Question

Find all values for the constant $$k$$ such that the limit exists.$$\lim _{x \rightarrow 1} \frac{x^{2}-k x+4}{x-1}$$

Answer

**step1** Understanding the problem

The problem asks us to find all values for the constant $$k$$ such that the given limit exists. The limit expression is $$\lim _{x \rightarrow 1} \frac{x^{2}-k x+4}{x-1}$$. This is a limit of a rational function as $$x$$ approaches 1.

**step2** Analyzing the denominator

As $$x$$ approaches 1, the denominator of the fraction, $$x-1$$, approaches $$1-1=0$$.

**step3** Applying the condition for limit existence

For the limit of a rational function to exist when the denominator approaches zero, the numerator must also approach zero at the same point. This is necessary to form an indeterminate form of $$\frac{0}{0}$$, which can then be simplified to find a finite limit. If the numerator approached a non-zero value while the denominator approached zero, the limit would be infinite (either $$+\infty$$ or $$-\infty$$), meaning it would not exist.

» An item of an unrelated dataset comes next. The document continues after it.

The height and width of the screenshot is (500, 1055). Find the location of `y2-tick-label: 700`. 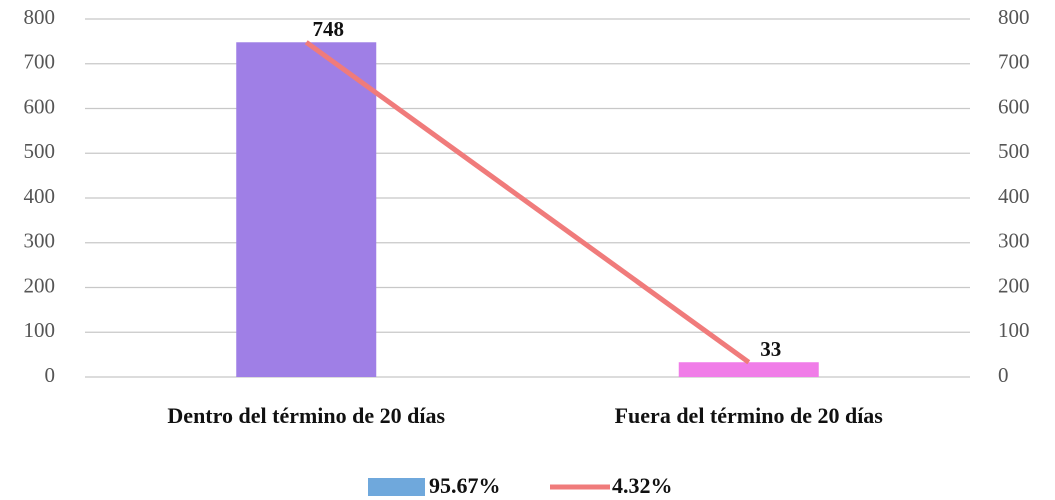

**step4** Setting the numerator to zero at the limit point

Therefore, for the limit to exist, the numerator $$(x^{2}-k x+4)$$ must be equal to 0 when $$x=1$$. We substitute $$x=1$$ into the numerator:
$$ (1)^{2} - k(1) + 4 = 0 $$

**step5** Solving for $$k$$

Now, we simplify and solve the equation for $$k$$:
$$ 1 - k + 4 = 0 $$
$$ 5 - k = 0 $$
$$ k = 5 $$

**step6** Verifying the limit with the found value of $$k$$

We substitute $$k=5$$ back into the original limit expression:
$$ \lim _{x \rightarrow 1} \frac{x^{2}-5 x+4}{x-1} $$

**step7** Factoring the numerator

The numerator is a quadratic expression, $$x^{2}-5x+4$$. We can factor this expression. We look for two numbers that multiply to 4 and add up to -5. These numbers are -1 and -4. So, the numerator can be factored as $$(x-1)(x-4)$$.

**step8** Simplifying the limit expression

Now, we substitute the factored numerator back into the limit expression:
$$ \lim _{x \rightarrow 1} \frac{(x-1)(x-4)}{x-1} $$
Since $$x$$ is approaching 1 but is not equal to 1, $$(x-1)$$ is not zero, so we can cancel the $$(x-1)$$ terms from the numerator and denominator:
$$ \lim _{x \rightarrow 1} (x-4) $$

**step9** Evaluating the simplified limit

Finally, we substitute $$x=1$$ into the simplified expression:
$$ 1 - 4 = -3 $$
Since the limit evaluates to a finite number (-3) when $$k=5$$, the limit exists for this value of $$k$$.

**step10** Conclusion

If $$k$$ were any value other than 5, the numerator would approach a non-zero value while the denominator approached zero, resulting in an undefined limit (either positive or negative infinity). Therefore, the only value of $$k$$ for which the limit exists is $$k=5$$.